Calculating the Mean

When most people say "average," they mean the arithmetic mean. Add up all the values and divide by how many there are. That's it. You can think of it as the balancing point: if every value in the dataset were adjusted to equal the mean, the total wouldn't change.

Formula: Mean = (Sum of all values) ÷ (Number of values)

Dataset: 14, 19, 22, 22, 28, 31, 35
Sum = 14 + 19 + 22 + 22 + 28 + 31 + 35 = 171
Count = 7
Mean = 171 ÷ 7 = 24.43 (to 2 d.p.)

The mean uses every value, which sounds great, but it's also why it can mislead you. One extreme value, high or low, can pull the mean far away from where most of the data actually is. If one person scores 100 and everyone else scores 50, the mean looks fine on paper but it's kind of lying to you.

For a weighted mean, multiply each value by its weight, sum the products, then divide by the total of the weights. Teachers use it all the time when different assignments count for different portions of your final grade.

Finding the Median

The median is the middle value of a sorted dataset. Sort everything from smallest to largest, find the middle, and that's it. Half the values sit below it, half above. And here's the key thing: extreme values don't move the median at all.

Odd Number of Values

Dataset: 7, 11, 14, 18, 23, 29, 34
(Already sorted - 7 values)
Middle position = (7 + 1) ÷ 2 = position 4
Median = 18

Even Number of Values

When the count is even, there's no exact middle, so you take the two central values and average them.

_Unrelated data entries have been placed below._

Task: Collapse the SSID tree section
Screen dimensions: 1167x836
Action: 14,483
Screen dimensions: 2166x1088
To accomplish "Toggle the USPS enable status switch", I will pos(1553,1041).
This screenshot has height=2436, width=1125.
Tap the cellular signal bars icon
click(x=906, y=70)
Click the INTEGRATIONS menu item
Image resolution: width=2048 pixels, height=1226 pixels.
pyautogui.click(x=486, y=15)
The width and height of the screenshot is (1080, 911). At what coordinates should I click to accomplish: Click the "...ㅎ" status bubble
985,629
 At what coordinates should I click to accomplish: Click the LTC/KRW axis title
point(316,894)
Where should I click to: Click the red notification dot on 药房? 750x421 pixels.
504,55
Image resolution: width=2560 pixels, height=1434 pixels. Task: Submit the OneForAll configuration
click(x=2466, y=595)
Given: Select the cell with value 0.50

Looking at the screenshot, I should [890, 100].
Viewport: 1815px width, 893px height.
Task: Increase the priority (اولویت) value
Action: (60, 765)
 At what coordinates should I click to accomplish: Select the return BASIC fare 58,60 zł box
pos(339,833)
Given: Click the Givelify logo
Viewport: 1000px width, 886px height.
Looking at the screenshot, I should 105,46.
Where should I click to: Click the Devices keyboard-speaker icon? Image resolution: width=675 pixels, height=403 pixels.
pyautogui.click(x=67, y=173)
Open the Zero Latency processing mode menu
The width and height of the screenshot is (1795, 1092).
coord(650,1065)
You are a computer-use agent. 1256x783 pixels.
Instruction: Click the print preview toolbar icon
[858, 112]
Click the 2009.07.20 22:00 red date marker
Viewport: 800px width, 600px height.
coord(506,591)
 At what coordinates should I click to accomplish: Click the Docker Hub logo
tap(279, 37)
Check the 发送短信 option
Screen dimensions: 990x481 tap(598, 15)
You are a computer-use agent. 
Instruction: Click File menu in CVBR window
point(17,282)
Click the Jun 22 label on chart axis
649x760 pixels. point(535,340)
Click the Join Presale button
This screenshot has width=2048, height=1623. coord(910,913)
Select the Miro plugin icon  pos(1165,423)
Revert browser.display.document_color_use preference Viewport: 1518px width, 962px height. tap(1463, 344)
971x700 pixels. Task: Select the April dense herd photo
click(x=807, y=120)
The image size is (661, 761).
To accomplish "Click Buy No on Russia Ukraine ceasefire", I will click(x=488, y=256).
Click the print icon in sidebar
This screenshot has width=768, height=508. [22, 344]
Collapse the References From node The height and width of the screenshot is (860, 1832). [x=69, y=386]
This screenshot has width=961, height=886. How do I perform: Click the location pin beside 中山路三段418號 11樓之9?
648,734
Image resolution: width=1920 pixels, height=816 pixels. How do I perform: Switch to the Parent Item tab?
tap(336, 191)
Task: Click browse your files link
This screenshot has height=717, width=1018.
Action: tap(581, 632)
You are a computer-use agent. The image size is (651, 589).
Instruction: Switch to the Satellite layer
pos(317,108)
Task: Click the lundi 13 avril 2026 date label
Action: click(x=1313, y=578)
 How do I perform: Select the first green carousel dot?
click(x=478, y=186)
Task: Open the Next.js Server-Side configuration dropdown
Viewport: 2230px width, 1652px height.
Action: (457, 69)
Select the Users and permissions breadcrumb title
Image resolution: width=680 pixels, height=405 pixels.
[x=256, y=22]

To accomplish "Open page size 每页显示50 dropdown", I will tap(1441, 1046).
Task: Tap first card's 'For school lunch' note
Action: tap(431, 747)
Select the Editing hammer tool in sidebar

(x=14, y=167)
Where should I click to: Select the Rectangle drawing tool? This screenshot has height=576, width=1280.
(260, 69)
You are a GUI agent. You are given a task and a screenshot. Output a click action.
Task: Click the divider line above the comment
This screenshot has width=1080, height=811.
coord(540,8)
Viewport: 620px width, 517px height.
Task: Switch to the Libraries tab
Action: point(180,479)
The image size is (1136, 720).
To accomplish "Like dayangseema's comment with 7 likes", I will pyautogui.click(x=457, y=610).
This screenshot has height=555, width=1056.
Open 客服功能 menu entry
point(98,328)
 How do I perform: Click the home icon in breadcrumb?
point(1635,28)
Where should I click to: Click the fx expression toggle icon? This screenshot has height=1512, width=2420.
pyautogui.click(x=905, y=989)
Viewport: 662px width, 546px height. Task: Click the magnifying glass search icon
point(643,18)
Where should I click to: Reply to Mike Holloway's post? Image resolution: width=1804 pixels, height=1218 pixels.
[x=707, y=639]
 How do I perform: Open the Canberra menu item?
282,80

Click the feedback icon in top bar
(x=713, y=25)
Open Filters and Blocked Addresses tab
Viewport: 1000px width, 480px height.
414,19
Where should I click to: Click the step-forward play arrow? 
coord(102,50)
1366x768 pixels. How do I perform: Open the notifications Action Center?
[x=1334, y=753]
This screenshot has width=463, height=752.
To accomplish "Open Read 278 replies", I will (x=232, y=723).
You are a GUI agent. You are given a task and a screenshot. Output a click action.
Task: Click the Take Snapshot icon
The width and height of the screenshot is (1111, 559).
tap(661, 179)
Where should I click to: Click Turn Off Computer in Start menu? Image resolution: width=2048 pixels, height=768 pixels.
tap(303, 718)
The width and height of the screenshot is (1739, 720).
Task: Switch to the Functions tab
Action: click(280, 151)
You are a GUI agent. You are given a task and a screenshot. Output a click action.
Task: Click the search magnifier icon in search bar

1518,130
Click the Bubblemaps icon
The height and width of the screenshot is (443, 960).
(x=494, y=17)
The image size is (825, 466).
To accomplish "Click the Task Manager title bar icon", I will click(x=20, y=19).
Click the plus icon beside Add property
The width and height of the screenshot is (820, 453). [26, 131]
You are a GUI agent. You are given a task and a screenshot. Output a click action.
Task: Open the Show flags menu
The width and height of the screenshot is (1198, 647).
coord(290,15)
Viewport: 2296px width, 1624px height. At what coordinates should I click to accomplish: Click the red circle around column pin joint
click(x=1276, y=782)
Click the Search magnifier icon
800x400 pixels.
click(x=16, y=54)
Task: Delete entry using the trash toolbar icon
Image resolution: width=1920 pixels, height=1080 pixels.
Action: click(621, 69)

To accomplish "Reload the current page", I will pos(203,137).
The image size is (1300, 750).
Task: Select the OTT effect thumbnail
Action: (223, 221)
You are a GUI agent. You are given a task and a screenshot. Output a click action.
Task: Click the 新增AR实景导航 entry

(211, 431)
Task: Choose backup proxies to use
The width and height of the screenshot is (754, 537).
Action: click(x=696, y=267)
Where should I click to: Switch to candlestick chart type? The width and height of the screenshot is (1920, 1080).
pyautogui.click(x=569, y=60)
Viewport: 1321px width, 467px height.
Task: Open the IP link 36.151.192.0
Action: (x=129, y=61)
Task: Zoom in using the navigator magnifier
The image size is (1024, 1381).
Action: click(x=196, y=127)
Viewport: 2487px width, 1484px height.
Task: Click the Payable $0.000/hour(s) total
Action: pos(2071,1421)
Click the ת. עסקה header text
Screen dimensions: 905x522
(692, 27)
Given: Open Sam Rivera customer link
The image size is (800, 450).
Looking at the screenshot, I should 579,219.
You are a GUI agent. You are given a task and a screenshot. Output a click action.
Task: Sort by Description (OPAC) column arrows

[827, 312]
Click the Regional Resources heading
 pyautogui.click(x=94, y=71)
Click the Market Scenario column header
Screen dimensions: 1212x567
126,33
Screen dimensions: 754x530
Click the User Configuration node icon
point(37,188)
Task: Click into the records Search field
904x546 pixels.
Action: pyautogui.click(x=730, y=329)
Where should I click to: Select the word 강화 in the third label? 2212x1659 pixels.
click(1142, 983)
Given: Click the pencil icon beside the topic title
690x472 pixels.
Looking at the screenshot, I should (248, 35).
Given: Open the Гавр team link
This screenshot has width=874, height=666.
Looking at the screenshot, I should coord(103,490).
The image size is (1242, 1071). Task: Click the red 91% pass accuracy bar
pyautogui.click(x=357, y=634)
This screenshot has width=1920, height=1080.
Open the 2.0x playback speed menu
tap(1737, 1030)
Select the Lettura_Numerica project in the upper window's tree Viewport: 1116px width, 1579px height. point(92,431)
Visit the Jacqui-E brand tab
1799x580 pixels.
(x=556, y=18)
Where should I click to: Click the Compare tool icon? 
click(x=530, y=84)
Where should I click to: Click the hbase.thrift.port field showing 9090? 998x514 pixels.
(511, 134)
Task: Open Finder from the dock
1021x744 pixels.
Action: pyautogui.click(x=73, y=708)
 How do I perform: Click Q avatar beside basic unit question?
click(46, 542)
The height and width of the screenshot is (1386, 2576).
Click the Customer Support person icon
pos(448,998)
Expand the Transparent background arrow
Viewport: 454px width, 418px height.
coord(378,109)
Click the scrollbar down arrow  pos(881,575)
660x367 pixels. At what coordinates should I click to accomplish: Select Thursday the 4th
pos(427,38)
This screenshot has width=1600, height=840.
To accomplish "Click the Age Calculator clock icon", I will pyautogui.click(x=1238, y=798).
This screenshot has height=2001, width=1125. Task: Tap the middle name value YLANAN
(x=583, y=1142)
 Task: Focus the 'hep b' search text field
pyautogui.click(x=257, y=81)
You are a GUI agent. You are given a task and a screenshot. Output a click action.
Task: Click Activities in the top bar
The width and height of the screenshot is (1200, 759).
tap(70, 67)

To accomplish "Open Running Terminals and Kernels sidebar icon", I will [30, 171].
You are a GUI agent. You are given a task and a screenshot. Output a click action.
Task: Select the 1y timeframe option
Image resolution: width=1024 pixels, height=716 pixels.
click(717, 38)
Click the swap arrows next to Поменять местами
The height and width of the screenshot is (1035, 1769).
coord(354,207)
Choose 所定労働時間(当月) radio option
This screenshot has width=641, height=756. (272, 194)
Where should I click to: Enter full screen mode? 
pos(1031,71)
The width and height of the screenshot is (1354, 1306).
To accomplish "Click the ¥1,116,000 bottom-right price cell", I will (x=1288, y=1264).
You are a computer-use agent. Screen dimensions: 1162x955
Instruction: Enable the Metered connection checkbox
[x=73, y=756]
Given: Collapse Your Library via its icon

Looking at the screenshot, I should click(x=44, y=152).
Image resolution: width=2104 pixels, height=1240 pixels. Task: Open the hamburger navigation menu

Dataset: 5, 9, 13, 17, 24, 30
(6 values - two middle values are at positions 3 and 4)
Middle values: 13 and 17
Median = (13 + 17) ÷ 2 = 15

Always sort the data first. Seriously, always. Finding the median from an unsorted list is one of the most common mistakes, and the position only makes sense when the numbers are in order.

Identifying the Mode

The mode is simply the value that shows up most often. There's no formula. You count how many times each value appears and report the one with the highest count.

Dataset: 4, 7, 7, 9, 11, 13, 13, 13, 15
Frequency: 4→1, 7→2, 9→1, 11→1, 13→3, 15→1
Mode = 13 (appears 3 times)

A dataset can have more than one mode. If two values are tied for the top frequency, it's bimodal. Three or more and it's multimodal. If everything appears exactly once, there's no mode.

Bimodal example:
Dataset: 3, 5, 5, 8, 9, 9, 12
Mode = 5 and 9 (both appear twice)

The mode is the only average that works with categorical data, stuff that falls into named groups rather than numbers. The most popular item on a menu, the most common shoe size sold, the most frequent answer in a survey, those are all modal values. You can't really take a mean of shoe sizes and have it mean anything useful.

Choosing the Right Average

Which average you use depends on your data and what you're actually trying to find out.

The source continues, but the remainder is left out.